***** Information given
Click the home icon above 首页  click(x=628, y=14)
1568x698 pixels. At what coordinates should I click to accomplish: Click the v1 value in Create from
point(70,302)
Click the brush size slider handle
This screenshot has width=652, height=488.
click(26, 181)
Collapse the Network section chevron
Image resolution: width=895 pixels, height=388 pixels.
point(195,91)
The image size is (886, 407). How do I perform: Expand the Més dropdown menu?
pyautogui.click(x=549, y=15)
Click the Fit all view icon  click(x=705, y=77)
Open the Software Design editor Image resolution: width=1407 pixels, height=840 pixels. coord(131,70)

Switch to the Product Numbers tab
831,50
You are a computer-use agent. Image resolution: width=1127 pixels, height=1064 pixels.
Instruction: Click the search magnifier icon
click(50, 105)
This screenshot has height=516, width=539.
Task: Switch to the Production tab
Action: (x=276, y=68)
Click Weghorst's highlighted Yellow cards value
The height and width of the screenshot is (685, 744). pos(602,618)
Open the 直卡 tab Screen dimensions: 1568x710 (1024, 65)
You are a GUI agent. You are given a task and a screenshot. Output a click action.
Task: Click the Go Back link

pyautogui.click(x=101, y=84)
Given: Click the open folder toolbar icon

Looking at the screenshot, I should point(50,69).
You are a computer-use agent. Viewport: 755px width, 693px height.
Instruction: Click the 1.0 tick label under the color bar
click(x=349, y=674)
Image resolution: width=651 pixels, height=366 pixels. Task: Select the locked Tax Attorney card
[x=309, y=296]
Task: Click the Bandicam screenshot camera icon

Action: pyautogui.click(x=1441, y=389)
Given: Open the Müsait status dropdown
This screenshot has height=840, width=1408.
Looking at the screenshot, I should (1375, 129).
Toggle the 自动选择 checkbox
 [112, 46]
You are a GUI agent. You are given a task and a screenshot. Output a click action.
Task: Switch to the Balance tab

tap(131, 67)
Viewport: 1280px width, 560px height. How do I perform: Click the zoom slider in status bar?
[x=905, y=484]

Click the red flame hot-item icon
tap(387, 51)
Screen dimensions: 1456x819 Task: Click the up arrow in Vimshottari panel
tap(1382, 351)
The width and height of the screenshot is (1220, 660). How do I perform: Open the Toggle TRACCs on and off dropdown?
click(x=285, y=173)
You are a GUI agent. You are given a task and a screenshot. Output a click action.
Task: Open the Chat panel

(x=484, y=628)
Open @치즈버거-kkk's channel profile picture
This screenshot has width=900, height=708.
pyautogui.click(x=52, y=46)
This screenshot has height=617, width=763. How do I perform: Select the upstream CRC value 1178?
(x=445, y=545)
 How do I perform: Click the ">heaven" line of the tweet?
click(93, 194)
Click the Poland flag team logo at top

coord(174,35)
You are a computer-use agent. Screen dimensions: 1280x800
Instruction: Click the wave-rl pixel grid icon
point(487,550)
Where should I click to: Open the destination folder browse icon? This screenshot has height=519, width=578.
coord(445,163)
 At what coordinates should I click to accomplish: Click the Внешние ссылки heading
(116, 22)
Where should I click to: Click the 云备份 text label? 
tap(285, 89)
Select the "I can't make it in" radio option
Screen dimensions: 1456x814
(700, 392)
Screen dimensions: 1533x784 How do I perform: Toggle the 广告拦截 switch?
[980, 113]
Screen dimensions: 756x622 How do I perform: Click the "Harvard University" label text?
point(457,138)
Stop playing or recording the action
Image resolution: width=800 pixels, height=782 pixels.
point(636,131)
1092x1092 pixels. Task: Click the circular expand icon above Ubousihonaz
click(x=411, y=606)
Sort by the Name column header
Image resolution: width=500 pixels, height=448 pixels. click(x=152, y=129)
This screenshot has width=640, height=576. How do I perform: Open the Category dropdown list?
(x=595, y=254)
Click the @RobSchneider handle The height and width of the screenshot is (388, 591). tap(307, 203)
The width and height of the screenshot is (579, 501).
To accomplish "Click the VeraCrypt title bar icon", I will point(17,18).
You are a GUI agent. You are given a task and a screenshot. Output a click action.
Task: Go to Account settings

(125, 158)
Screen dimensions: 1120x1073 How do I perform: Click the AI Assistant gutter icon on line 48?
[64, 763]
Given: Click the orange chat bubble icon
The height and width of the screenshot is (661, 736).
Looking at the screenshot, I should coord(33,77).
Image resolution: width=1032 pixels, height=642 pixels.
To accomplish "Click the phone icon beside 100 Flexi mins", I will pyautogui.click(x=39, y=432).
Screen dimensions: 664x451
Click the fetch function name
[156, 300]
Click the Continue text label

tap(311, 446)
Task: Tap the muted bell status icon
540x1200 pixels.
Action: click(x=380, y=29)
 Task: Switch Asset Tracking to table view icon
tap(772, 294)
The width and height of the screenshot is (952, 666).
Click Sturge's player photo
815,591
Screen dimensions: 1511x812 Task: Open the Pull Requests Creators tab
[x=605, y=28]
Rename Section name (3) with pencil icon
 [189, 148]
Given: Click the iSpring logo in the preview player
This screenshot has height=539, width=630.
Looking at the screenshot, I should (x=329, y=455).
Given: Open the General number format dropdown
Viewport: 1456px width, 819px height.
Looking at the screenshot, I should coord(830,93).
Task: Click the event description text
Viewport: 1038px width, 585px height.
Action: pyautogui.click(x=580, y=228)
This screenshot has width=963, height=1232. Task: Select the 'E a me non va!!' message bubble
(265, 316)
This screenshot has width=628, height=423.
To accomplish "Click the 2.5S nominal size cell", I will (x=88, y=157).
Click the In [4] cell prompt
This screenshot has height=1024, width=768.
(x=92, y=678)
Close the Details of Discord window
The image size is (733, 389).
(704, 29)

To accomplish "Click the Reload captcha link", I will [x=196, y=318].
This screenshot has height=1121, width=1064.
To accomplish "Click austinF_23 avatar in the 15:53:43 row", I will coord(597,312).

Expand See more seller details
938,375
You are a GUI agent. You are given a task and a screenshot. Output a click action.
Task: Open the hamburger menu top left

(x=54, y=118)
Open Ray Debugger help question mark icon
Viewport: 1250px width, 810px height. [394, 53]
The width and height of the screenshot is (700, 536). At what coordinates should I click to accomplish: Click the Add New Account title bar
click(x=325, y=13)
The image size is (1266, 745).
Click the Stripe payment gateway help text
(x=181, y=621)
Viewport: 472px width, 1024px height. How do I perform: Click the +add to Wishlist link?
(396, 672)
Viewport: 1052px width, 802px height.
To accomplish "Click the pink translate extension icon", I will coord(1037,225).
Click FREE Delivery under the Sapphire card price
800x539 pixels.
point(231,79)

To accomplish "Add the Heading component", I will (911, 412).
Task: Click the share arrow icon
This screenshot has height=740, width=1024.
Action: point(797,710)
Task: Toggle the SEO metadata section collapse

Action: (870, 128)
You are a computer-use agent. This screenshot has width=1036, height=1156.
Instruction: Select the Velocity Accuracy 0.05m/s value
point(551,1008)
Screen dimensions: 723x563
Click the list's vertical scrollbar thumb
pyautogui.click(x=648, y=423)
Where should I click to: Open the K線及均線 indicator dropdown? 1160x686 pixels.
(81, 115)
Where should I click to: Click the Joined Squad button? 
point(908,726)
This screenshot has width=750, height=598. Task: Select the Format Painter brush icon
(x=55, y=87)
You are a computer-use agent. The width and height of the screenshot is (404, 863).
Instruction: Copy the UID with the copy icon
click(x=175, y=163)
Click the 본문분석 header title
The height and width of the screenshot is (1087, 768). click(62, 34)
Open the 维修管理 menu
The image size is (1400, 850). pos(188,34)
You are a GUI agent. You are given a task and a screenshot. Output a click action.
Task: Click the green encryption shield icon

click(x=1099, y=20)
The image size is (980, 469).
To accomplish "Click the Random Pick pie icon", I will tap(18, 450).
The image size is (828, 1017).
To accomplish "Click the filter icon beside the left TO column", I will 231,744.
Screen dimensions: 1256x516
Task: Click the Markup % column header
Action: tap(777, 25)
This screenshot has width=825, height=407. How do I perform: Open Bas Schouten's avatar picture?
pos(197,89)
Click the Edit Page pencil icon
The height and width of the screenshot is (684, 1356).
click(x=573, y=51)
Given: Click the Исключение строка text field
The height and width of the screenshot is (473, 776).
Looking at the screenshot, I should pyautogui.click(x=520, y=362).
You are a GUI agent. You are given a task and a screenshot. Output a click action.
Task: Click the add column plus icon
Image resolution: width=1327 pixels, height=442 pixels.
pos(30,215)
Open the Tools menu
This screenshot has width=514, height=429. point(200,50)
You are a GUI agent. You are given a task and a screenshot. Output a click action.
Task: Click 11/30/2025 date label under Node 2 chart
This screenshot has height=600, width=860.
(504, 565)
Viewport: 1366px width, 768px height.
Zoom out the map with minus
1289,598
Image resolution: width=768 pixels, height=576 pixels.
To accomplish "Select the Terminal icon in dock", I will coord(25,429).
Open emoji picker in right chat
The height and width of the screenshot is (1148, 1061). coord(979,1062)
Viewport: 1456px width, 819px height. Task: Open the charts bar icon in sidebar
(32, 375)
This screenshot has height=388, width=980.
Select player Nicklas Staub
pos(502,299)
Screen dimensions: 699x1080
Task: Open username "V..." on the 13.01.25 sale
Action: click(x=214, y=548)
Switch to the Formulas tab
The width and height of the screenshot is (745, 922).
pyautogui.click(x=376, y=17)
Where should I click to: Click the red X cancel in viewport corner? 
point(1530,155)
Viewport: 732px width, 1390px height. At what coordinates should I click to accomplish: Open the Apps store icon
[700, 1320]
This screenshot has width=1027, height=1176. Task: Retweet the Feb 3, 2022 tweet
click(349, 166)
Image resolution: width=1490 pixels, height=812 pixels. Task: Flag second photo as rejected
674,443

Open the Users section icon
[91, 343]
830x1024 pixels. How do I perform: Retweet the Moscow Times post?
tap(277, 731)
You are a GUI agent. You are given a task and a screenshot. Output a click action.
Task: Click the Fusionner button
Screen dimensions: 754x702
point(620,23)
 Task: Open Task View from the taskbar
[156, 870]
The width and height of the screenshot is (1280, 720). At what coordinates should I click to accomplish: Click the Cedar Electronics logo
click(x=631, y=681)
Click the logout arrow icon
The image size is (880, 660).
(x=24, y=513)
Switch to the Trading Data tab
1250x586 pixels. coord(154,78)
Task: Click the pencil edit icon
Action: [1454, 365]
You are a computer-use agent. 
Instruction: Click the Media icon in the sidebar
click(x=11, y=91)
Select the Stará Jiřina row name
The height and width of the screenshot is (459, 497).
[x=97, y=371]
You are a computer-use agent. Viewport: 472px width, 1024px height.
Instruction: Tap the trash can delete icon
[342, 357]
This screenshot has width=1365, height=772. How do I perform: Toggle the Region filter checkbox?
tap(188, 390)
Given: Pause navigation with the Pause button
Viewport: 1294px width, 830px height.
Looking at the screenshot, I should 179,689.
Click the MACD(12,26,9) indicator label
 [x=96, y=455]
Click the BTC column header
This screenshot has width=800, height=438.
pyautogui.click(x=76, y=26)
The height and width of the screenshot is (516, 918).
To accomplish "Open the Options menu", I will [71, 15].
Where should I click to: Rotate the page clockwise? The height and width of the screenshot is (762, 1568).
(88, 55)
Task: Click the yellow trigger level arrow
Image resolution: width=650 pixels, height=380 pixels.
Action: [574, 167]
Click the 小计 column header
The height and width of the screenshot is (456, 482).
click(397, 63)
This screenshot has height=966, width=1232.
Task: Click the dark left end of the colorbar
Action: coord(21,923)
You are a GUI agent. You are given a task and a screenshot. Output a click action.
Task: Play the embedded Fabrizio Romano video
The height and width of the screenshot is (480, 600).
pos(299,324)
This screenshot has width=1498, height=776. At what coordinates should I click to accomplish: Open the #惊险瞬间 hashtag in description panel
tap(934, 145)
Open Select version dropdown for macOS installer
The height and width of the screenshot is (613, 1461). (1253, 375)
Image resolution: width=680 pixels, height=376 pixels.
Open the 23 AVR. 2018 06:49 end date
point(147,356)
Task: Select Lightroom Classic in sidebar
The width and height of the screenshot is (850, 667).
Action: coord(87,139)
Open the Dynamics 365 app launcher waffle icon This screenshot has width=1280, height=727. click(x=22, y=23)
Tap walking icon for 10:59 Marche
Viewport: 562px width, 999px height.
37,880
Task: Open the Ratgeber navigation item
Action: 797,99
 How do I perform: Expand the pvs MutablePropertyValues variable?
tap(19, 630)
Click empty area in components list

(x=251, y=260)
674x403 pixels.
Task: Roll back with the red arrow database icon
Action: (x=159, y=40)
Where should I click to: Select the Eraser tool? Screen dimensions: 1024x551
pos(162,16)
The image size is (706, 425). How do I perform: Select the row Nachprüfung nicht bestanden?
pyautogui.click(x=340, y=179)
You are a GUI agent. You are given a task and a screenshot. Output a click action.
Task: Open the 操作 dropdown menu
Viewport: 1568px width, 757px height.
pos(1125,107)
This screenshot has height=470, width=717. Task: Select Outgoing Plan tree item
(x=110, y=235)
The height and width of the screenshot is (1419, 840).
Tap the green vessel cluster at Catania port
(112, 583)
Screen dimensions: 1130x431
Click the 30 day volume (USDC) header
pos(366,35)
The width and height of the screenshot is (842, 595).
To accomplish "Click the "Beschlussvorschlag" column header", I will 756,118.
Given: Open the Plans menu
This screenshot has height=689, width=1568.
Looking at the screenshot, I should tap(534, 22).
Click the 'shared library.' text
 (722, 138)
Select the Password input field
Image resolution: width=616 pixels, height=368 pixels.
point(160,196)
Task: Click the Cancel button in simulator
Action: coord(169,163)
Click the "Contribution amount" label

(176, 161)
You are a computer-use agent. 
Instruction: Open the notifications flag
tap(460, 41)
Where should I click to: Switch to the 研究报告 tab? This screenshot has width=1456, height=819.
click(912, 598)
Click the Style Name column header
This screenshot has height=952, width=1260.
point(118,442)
**********
## What to produce
Format the data above as a JSON list of strings, one string per line with blank lines omitted, starting with the line that contains "Screen dimensions: 1130x431" and continuing through the line that contains "I will 756,118.".

## Answer for this exercise
[
  "Screen dimensions: 1130x431",
  "Click the 30 day volume (USDC) header",
  "pos(366,35)",
  "The width and height of the screenshot is (842, 595).",
  "To accomplish \"Click the \"Beschlussvorschlag\" column header\", I will 756,118."
]